This was not how I expected my three years of teaching at a small liberal arts college to end.
A week ago today, I walked into the all-girls dormitory carrying a homemade bouquet of flowers. I walked in alone and lurked about the corners for a bit before climbing the stairs.
Twenty minutes later, I sat in the dim light of the dorm lounge, trying to wipe away tears.
Leaving has been more difficult than I expected.
When we decided to light out for the territory, how my students felt about me and how I felt about my students was not a significant factor. Certainly I accounted for my love of teaching and the possibility that I may never teach college students again. However, my students as people, as individuals, as humans that had a personal connection to me--and I to them--that never really concerned me.
Instead, the last weeks of school have been a surprising series of touching and painful gestures from students both close to me and what I would have guessed were mere acquaintances.
Such gestures are not common for me. Even in anonymous course evaluations, students are rarely effusive in their praise nor particularly vitriolic in their condemnation: "Nice guy." "Funny." "Grades unfairly." "Could be better prepared."
Yet leaving for good, instead of the mere summer break, has embolden them, and their words and gestures have left me both speechless and aching to tell them how grateful and indebted I am to them.
A short slide show:
The student that I taught for one semester, a non-English major, stops me in the hall to express her disappointment.

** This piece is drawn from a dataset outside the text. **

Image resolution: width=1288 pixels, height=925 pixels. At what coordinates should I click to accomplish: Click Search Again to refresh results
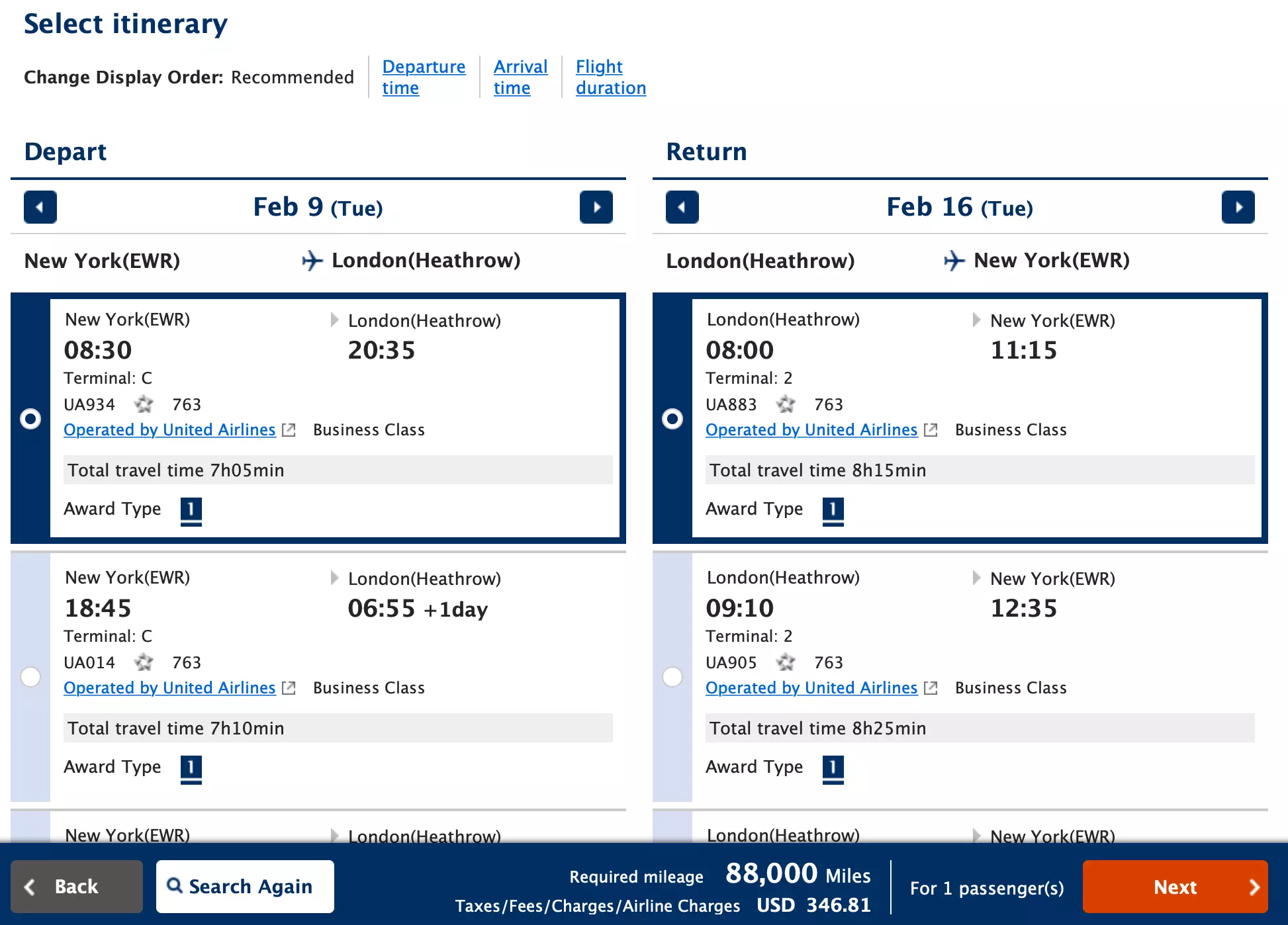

She decided to take another English course next year because of me.
Three students whom I taught in various classes from my first semester at Dana, nearly always in one class or another, sitting side-by-side for my very last class ever.
One of the above three hands me a long and touching note, remembering my first blasphemous remark on the first day of class, and the gradual realization that much of what he is was in part because of me.

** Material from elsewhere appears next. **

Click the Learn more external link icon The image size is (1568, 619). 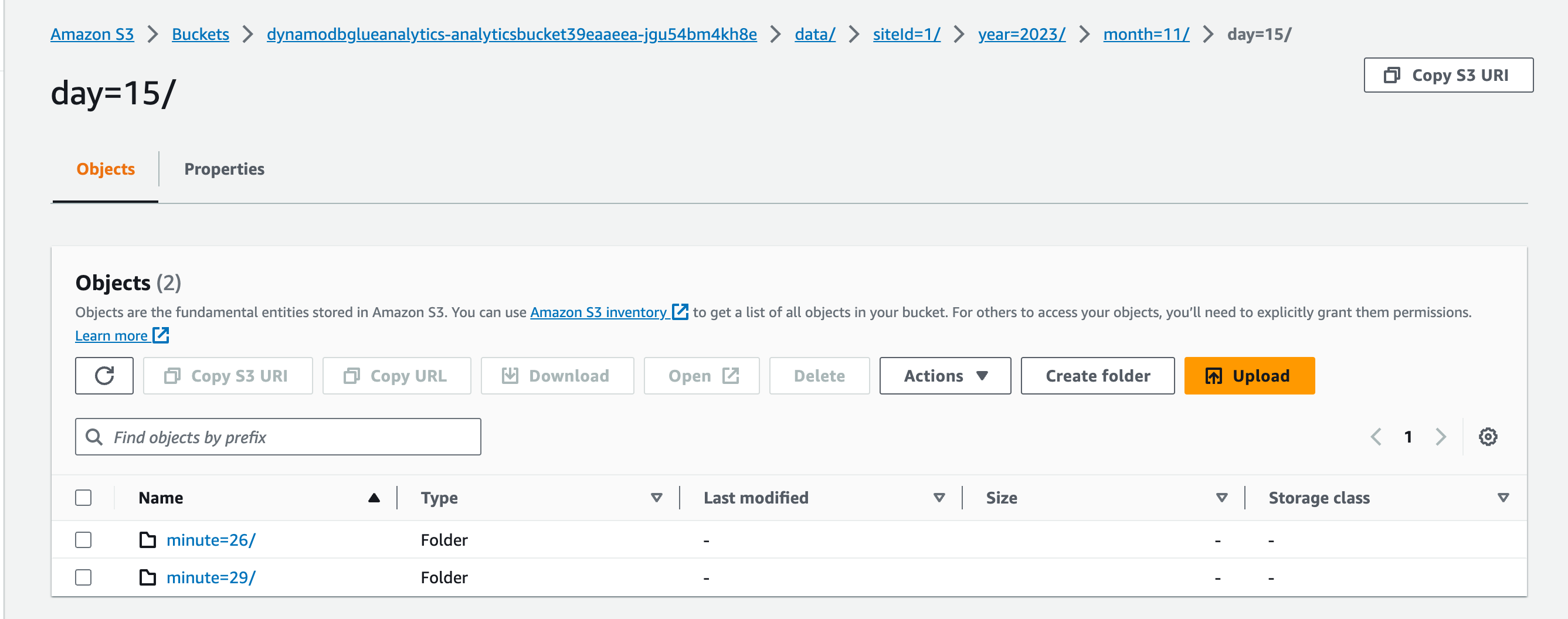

The quiet student--who seemed stunned at her grade on her first exam last semester, but by spring was dazzling me with her wit and inventiveness in creative writing--sitting in my office and perhaps coming to the realization that she was indeed much smarter, much more creative, and much much more deserving than her current circumstances offered.

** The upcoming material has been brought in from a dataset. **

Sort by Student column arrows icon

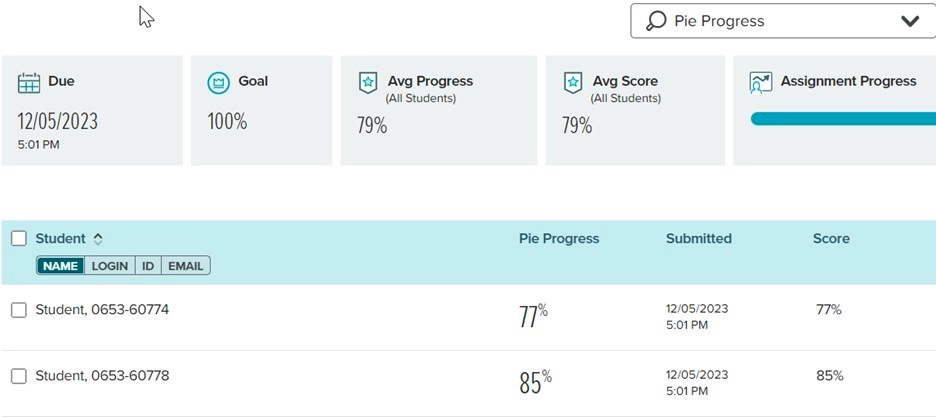click(x=98, y=239)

One of the leaders of his graduating class standing next to me in his regalia discussing our plans to travel across the country--a journey that seemed tedious when first presented, but now seems quite exciting for me.
The babysitting student--who this semester survived both a terrible accident and unrelated surgery to return and perform brilliantly in one of my courses--lying on my couch with Ciela sleeping quietly next to her when Judy and I returned from dinner. On her cheek, a small scar from the accident that seems to speak to some sort of fragility about choices made and lost and that holds such power, pain and beauty that I sometimes find myself unable to look directly at her. And seeing Ciela, the ultimate impetus for leaving in the arms of someone that pulls unrelently back, a memorial of near loss and a sentry standing at this ache for one more year of teaching bright and eager students.
( And good lord, I know that I'm taking a young woman's horribly bad luck and mutating it into a personal symbol for my leaving, and but that it just makes the physical beauty that much more seering and personal for me. In her, I cannot help but regret the abandonment, the lost opportunity to work with someone so talented and intelligent. Such a person is not so easily set aside and apparently, I cannot do so without investing in her something far more than any of us are comfortable with. So J. my apologies for the mawkish sentiment above and for turning you into a symbol of my newfound regret at leaving. Send me any English paper in the next year, and I'll happily edit it and provide you with any guidance gratis.)
And lastly, the awkward, foolishly sentimental moment in the girls dorm. The premier of a student-directed movie in which I nararrated and played a small role as myself. The two auteurs, students of mine, conceived of the idea after I finished teaching excerpts from Thoreau's Walden. They approached me with the idea of the film and asked, at first, just for my participation, but then generously allowed me to suggest they expand and deepen their idea into something more significant. The end result was humorous, satiric, quite clever and well-produced. None of which was enough to bring me to tears until they closed the credits by dedicating the film to the college and then to me.
Crying in the lounge of the girls dorm.
Even during my own college years, I never sunk so low.
To K and H, M, Wisconsin M, G, Mo, D and J and all my students, I would like to say thank you. One: pre-emptively for not suing me for possibly exposing you in the public forum. And two; for providing me with the final memory of my time in Nebraska. Many of you want to accredit me with far more than I am worth. We who teach, teach under an illusion (if not delusion) that we are shaping young minds. In fact, we stand on a house of cards that holds true only because of the desire of the students to change. I had very little to do with where you are now. I merely showed you what you could do. Thanking me is like Picasso thanking the superintendent for "Guernica" Picasso didn't paint in the dark; and if I did anything, it was merely to turn on the lights.
But thank you, nonetheless, for the remarkably kind comments and for the opportunity to teach you. Much of the job is tedious grading, committee meetings, attendence records, re-reading of dull material (god save the puritans). But nearly every minute in the classroom was, for me, invigorating, exhilirating and exhausting. I once wrote on this blog that teaching seemed to be 90 minutes of stand-up comedy. You all were a fabulous audience. I bless you: more life. My heart beats for all of you.